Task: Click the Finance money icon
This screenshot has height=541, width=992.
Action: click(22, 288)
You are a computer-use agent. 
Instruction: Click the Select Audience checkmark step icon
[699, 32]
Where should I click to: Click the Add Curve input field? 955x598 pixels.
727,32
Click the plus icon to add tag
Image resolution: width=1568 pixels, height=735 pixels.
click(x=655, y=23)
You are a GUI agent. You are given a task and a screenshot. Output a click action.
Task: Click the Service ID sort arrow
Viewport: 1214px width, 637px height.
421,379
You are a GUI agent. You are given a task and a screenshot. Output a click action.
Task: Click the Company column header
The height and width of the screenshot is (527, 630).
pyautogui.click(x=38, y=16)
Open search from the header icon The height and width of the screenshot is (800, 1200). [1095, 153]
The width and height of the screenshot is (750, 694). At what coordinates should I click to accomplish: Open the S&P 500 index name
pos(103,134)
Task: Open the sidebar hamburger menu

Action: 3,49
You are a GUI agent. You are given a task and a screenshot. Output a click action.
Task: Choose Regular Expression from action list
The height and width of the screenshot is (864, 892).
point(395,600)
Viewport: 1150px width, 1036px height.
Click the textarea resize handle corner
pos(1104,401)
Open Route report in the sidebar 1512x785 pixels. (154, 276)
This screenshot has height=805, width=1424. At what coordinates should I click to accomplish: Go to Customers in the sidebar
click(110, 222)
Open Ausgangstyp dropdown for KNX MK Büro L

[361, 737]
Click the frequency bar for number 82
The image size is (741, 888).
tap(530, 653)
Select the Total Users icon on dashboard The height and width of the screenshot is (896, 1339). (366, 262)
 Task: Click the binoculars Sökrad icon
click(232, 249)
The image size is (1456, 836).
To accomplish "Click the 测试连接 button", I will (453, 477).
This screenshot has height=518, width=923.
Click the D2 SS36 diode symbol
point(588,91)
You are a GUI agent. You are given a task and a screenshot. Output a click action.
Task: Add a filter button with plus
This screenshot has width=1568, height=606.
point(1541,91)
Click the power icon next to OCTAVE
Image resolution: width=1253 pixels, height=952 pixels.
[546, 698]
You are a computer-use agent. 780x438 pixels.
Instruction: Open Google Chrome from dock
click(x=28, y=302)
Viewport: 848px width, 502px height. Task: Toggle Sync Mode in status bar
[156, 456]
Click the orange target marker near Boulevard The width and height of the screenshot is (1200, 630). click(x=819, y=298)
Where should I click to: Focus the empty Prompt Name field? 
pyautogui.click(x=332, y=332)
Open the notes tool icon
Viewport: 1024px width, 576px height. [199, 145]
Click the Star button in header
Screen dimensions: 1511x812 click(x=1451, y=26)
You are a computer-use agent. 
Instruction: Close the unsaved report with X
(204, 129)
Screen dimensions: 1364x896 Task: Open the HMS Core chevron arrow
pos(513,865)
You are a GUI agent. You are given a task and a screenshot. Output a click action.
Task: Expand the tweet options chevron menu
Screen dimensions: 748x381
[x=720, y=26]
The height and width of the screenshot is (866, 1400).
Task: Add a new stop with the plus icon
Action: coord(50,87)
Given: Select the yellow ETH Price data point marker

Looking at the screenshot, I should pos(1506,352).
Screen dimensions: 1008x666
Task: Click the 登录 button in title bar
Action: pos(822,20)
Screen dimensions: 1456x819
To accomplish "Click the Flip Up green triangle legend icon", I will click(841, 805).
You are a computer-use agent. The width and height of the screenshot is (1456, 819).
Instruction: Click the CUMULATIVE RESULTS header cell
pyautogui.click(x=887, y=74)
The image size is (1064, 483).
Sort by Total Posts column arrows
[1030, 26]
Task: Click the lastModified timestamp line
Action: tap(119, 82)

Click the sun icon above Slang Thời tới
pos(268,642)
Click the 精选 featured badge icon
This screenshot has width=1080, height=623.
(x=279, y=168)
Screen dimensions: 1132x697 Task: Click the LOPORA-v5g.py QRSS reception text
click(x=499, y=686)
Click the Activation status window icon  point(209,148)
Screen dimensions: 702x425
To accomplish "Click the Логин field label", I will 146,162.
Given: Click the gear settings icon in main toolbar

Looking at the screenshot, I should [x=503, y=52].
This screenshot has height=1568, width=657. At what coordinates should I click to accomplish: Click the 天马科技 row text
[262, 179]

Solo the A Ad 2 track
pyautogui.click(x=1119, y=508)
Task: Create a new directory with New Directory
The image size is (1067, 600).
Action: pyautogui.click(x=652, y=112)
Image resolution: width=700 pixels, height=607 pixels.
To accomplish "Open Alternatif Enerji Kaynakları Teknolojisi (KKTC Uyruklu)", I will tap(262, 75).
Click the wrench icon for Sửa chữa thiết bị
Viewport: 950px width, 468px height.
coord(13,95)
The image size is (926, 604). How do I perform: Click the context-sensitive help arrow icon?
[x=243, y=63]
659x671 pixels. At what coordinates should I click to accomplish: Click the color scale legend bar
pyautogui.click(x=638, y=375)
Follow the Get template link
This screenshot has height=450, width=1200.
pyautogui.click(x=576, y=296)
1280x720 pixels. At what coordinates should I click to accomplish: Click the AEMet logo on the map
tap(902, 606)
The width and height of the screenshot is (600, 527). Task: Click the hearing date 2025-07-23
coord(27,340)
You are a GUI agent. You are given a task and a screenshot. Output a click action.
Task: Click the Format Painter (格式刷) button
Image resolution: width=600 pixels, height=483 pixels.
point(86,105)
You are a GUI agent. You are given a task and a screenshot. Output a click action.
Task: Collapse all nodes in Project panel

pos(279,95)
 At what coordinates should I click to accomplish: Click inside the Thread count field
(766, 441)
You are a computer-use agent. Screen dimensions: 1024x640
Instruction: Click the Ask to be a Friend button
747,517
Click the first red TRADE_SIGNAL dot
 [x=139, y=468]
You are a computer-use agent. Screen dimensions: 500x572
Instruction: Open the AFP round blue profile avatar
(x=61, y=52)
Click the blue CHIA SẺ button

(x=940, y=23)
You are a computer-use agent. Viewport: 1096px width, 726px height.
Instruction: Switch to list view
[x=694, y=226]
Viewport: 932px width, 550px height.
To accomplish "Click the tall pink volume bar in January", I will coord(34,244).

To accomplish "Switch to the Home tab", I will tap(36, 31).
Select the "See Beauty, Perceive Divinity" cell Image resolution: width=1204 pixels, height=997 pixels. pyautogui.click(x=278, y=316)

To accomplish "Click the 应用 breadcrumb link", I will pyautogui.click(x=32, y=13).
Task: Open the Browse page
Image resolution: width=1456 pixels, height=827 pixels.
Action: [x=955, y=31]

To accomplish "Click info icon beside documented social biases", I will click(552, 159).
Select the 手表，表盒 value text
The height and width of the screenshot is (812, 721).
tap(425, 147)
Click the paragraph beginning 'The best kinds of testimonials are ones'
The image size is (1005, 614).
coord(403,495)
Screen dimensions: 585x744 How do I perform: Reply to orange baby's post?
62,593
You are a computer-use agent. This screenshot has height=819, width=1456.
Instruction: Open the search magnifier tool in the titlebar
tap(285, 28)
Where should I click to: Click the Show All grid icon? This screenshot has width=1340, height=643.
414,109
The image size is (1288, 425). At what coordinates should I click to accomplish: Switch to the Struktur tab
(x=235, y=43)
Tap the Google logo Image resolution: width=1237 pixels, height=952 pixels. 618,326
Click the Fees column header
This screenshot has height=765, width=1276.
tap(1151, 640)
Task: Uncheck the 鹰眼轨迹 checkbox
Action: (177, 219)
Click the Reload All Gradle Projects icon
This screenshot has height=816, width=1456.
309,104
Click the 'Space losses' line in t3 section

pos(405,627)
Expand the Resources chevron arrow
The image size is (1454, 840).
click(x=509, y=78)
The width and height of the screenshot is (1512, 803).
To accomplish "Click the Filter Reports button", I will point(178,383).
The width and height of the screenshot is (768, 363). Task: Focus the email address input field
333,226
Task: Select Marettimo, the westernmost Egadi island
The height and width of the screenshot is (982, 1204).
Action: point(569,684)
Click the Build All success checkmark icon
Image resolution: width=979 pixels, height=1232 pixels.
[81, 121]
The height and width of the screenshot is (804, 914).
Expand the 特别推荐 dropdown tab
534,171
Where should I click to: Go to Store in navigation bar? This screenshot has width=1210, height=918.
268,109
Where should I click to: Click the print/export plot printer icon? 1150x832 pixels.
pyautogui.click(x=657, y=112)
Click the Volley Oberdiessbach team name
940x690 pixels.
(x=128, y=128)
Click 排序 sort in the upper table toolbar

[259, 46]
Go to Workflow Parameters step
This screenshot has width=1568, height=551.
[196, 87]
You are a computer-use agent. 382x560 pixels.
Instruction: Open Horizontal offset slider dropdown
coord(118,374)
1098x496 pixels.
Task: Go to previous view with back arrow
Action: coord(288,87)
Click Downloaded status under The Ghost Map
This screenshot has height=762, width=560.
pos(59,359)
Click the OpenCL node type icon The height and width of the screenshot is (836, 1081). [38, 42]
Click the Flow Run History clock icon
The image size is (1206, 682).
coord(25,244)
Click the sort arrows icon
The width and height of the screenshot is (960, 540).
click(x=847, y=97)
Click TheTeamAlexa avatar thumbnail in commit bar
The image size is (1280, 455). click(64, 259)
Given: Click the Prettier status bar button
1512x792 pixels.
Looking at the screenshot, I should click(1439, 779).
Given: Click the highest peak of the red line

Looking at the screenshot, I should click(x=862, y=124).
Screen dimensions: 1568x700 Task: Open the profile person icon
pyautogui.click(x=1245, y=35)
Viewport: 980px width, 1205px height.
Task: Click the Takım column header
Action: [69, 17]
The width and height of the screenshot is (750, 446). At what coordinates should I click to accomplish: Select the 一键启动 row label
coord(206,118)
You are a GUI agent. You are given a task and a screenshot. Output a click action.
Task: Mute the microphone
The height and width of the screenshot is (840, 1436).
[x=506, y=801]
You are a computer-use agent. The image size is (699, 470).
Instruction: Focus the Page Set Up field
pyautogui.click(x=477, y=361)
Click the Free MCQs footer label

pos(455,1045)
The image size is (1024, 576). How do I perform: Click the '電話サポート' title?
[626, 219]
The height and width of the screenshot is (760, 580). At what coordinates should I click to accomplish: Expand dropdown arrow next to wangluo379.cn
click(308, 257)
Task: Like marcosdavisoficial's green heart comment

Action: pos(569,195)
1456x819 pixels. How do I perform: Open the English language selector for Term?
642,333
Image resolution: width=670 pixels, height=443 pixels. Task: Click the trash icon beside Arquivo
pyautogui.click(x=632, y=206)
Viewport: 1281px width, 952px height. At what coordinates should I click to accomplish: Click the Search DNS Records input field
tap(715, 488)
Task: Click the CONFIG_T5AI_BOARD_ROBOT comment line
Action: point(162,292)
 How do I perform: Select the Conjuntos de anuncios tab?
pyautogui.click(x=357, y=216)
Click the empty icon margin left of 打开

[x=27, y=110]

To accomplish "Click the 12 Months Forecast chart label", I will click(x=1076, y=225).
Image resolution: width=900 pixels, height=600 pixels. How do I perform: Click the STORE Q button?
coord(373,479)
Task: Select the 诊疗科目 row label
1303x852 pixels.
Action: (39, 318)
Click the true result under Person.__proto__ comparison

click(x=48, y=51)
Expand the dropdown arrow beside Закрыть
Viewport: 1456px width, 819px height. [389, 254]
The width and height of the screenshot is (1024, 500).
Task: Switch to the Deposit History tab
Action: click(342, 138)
▬▬▬▬▬▬▬▬▬▬
**Written request**
Give the part of the lines above that opens with the line containing "Open the notes tool icon" and closes with the line containing "Action: pos(822,20)" as a numbered list, leaving out blank lines.

**Solution to this exercise**
1. Open the notes tool icon
2. Viewport: 1024px width, 576px height. [199, 145]
3. Click the Star button in header
4. Screen dimensions: 1511x812 click(x=1451, y=26)
5. You are a computer-use agent. 
6. Instruction: Close the unsaved report with X
7. (204, 129)
8. Screen dimensions: 1364x896 Task: Open the HMS Core chevron arrow
9. pos(513,865)
10. You are a GUI agent. You are given a task and a screenshot. Output a click action.
11. Task: Expand the tweet options chevron menu
12. Screen dimensions: 748x381
13. [x=720, y=26]
14. The height and width of the screenshot is (866, 1400).
15. Task: Add a new stop with the plus icon
16. Action: coord(50,87)
17. Given: Select the yellow ETH Price data point marker
18. Looking at the screenshot, I should pos(1506,352).
19. Screen dimensions: 1008x666
20. Task: Click the 登录 button in title bar
21. Action: pos(822,20)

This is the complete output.